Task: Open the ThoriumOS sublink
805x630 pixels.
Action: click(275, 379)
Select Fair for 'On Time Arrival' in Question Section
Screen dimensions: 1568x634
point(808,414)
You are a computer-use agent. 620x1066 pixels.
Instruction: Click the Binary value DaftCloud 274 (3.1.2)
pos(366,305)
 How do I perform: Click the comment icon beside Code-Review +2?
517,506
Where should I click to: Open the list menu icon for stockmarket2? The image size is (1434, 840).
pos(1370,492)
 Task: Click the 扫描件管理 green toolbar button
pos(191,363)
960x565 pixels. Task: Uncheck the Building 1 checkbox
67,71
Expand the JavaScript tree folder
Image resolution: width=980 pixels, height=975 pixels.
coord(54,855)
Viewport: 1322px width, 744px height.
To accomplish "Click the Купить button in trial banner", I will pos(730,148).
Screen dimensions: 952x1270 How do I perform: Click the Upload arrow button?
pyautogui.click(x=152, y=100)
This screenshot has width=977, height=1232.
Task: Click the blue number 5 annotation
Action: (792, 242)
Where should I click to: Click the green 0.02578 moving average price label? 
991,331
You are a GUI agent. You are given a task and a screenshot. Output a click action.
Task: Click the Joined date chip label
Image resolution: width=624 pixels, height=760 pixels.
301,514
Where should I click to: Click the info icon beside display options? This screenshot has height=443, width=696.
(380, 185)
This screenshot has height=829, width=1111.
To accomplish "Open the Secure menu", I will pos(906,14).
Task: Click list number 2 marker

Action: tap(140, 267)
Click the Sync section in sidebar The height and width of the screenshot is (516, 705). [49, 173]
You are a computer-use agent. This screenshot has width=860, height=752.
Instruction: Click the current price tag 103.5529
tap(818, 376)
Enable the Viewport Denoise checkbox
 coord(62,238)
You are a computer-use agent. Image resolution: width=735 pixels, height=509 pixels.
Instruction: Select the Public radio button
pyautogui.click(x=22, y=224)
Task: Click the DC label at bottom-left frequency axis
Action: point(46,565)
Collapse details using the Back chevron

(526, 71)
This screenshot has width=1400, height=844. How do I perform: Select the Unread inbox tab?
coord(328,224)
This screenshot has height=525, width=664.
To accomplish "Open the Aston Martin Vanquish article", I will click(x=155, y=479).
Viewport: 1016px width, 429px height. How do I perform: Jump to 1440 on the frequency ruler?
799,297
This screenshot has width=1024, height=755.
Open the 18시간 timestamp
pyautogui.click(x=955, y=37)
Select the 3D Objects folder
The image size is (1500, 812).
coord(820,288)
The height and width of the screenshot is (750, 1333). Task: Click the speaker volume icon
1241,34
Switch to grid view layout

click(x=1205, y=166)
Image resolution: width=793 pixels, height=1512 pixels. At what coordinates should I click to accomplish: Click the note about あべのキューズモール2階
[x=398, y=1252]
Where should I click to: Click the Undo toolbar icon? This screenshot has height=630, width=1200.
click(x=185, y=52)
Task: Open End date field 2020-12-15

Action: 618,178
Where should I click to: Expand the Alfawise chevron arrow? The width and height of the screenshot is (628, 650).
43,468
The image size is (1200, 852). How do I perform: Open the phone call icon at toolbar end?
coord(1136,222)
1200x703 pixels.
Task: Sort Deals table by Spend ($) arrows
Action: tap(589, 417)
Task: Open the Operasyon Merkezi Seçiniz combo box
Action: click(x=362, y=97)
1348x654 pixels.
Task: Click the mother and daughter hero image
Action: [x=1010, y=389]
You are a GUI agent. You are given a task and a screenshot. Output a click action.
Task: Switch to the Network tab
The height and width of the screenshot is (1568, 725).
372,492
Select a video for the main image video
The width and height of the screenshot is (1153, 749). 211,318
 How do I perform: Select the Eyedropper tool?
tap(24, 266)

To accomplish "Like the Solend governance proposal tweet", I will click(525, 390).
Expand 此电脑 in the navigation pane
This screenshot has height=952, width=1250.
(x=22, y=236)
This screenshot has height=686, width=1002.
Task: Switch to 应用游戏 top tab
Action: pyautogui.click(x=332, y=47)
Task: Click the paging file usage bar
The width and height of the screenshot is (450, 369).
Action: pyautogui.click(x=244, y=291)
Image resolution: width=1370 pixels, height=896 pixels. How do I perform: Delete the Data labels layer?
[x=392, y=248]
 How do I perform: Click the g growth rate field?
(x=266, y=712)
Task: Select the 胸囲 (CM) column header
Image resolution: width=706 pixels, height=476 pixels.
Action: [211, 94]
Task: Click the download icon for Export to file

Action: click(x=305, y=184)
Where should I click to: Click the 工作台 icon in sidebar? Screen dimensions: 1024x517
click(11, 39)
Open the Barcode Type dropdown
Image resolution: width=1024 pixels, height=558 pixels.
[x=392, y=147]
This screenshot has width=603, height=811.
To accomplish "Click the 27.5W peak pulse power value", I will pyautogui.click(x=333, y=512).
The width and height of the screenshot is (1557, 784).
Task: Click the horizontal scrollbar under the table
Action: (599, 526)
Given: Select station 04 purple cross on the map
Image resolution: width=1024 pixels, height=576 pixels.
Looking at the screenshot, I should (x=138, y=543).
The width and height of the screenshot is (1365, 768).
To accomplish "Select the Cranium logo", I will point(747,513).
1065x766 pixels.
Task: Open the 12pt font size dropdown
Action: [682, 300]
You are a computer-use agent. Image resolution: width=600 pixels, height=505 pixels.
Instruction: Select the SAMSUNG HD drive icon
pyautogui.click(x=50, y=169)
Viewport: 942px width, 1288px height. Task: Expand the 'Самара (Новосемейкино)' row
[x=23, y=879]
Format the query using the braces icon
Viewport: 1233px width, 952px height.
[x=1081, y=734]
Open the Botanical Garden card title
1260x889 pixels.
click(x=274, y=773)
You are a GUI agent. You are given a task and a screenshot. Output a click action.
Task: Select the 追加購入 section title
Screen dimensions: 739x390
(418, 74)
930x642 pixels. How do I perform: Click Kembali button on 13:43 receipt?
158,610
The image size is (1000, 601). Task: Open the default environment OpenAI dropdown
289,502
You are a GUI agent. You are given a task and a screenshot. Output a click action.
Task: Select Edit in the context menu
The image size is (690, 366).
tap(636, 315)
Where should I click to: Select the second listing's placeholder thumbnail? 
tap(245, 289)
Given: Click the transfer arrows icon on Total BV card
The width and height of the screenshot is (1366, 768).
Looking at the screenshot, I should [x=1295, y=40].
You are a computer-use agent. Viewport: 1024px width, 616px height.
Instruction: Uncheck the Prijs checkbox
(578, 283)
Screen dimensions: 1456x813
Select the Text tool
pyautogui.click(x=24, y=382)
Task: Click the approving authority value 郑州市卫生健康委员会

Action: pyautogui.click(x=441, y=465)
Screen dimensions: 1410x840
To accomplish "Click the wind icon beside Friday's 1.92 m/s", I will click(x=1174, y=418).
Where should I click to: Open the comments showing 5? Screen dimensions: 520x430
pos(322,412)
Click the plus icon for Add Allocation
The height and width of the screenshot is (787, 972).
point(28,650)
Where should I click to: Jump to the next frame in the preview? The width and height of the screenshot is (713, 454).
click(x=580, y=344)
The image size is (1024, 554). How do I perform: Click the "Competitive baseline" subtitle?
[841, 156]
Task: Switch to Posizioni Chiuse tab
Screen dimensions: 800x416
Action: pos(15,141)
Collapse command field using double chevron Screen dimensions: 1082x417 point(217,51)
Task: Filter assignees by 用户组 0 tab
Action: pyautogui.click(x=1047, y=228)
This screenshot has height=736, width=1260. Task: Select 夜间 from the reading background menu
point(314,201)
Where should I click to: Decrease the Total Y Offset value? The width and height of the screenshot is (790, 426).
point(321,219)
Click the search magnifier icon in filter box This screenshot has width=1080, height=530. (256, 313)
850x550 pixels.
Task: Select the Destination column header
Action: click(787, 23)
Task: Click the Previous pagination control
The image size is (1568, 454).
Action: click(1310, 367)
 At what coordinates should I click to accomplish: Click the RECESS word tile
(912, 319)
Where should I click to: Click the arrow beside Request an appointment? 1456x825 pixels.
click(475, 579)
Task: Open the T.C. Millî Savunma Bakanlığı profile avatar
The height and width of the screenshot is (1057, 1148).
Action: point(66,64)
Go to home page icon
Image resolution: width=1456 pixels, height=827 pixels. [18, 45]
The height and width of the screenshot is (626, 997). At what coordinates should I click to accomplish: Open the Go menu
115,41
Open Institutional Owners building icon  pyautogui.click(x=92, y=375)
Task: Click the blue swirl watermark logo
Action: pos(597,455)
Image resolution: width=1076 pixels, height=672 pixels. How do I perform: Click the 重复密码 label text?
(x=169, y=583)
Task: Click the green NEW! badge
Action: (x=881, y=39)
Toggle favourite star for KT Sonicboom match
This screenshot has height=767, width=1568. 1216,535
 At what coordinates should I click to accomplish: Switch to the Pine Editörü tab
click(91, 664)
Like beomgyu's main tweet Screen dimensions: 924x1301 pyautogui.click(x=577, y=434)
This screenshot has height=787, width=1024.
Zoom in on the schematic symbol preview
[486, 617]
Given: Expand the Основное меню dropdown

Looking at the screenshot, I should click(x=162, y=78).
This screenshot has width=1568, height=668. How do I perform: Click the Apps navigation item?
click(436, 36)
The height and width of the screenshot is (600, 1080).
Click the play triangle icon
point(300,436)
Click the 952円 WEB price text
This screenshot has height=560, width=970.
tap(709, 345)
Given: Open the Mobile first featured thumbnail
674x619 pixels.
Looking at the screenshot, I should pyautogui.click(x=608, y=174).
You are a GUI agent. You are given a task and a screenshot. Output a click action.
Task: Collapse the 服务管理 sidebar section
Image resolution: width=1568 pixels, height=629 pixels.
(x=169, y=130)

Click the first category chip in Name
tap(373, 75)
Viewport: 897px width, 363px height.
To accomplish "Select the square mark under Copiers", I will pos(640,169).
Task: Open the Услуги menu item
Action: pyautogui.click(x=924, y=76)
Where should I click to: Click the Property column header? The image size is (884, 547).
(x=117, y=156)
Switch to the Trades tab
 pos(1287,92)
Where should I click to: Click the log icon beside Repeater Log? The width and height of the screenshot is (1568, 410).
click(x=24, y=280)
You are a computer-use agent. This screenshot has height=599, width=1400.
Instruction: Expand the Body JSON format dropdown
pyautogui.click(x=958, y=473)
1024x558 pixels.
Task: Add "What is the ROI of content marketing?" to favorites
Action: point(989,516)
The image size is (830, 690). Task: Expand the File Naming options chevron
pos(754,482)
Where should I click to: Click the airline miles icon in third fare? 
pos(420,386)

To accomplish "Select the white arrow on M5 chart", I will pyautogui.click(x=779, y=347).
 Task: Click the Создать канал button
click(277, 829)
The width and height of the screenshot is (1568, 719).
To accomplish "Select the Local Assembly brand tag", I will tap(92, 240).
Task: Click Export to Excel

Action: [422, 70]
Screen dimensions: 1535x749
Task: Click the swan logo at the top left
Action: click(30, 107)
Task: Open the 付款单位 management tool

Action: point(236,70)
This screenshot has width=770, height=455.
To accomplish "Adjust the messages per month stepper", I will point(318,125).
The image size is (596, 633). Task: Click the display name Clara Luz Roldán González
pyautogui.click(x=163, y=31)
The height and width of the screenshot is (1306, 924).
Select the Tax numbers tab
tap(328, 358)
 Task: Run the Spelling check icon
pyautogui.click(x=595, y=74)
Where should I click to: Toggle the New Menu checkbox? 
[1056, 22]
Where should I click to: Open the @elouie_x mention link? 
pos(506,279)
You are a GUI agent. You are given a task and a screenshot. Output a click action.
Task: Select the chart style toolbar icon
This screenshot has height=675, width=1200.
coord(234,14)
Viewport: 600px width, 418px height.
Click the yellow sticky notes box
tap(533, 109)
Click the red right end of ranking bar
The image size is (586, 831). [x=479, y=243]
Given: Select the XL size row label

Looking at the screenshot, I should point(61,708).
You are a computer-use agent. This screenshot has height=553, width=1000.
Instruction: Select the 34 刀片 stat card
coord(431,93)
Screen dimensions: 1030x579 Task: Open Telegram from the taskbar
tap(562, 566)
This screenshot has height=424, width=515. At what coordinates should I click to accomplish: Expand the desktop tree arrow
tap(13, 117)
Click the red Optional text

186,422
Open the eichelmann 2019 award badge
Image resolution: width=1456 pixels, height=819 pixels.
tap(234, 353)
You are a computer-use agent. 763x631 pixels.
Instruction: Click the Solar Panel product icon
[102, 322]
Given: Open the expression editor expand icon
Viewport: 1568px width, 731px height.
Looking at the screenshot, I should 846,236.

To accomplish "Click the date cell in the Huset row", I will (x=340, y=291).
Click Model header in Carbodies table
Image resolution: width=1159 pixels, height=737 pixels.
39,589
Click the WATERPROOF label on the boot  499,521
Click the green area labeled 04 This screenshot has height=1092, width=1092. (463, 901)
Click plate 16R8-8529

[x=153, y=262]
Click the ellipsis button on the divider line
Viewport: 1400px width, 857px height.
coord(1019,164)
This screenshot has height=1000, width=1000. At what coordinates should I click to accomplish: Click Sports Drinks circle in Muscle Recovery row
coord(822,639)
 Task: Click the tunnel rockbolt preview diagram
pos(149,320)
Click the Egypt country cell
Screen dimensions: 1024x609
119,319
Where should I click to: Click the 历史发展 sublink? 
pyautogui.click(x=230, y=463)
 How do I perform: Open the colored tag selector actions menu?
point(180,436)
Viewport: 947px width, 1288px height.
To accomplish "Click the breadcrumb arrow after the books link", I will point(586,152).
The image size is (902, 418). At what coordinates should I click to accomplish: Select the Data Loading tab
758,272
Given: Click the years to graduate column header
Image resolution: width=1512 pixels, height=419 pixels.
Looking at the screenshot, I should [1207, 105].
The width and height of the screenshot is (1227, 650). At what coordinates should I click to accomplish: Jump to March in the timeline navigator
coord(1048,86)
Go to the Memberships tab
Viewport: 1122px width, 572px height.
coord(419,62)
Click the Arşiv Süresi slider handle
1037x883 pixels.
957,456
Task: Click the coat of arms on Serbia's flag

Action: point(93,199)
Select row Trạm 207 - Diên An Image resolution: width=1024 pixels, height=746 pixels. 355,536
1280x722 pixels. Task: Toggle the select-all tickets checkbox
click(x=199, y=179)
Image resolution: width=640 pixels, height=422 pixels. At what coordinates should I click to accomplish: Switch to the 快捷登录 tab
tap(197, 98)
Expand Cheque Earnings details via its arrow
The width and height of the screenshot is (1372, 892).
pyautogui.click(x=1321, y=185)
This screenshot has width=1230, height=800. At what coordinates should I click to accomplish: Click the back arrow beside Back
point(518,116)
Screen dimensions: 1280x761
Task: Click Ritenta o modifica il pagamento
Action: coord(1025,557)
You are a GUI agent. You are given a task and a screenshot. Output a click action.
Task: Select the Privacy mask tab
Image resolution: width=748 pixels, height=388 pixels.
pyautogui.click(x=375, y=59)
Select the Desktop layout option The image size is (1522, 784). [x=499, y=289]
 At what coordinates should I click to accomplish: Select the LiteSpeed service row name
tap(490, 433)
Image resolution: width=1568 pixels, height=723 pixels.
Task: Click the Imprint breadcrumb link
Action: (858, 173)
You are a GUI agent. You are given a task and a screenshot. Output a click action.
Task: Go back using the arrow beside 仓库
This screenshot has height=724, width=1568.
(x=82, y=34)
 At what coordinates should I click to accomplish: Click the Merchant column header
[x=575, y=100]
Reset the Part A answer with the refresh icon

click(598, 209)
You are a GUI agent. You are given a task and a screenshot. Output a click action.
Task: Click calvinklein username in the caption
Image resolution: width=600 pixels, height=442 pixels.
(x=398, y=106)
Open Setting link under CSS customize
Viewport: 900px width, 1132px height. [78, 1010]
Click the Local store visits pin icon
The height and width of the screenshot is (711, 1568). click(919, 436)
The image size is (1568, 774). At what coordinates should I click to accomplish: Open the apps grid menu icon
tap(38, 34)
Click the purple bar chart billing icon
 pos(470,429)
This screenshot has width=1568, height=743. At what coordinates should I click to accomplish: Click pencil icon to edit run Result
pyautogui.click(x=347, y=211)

---

ABOUT THIS TASK: Only the lines above from the one with "This screenshot has width=1024, height=755." up to and including the one with "Expand 此电脑 in the navigation pane" should be repeated, exactly as written.

EXERCISE RESPONSE:
This screenshot has width=1024, height=755.
Open the 18시간 timestamp
pyautogui.click(x=955, y=37)
Select the 3D Objects folder
The image size is (1500, 812).
coord(820,288)
The height and width of the screenshot is (750, 1333). Task: Click the speaker volume icon
1241,34
Switch to grid view layout

click(x=1205, y=166)
Image resolution: width=793 pixels, height=1512 pixels. At what coordinates should I click to accomplish: Click the note about あべのキューズモール2階
[x=398, y=1252]
Where should I click to: Click the Undo toolbar icon? This screenshot has height=630, width=1200.
click(x=185, y=52)
Task: Open End date field 2020-12-15

Action: 618,178
Where should I click to: Expand the Alfawise chevron arrow? The width and height of the screenshot is (628, 650).
43,468
The image size is (1200, 852). How do I perform: Open the phone call icon at toolbar end?
coord(1136,222)
1200x703 pixels.
Task: Sort Deals table by Spend ($) arrows
Action: tap(589, 417)
Task: Open the Operasyon Merkezi Seçiniz combo box
Action: click(x=362, y=97)
1348x654 pixels.
Task: Click the mother and daughter hero image
Action: [x=1010, y=389]
You are a GUI agent. You are given a task and a screenshot. Output a click action.
Task: Switch to the Network tab
The height and width of the screenshot is (1568, 725).
372,492
Select a video for the main image video
The width and height of the screenshot is (1153, 749). 211,318
 How do I perform: Select the Eyedropper tool?
tap(24, 266)

To accomplish "Like the Solend governance proposal tweet", I will click(525, 390).
Expand 此电脑 in the navigation pane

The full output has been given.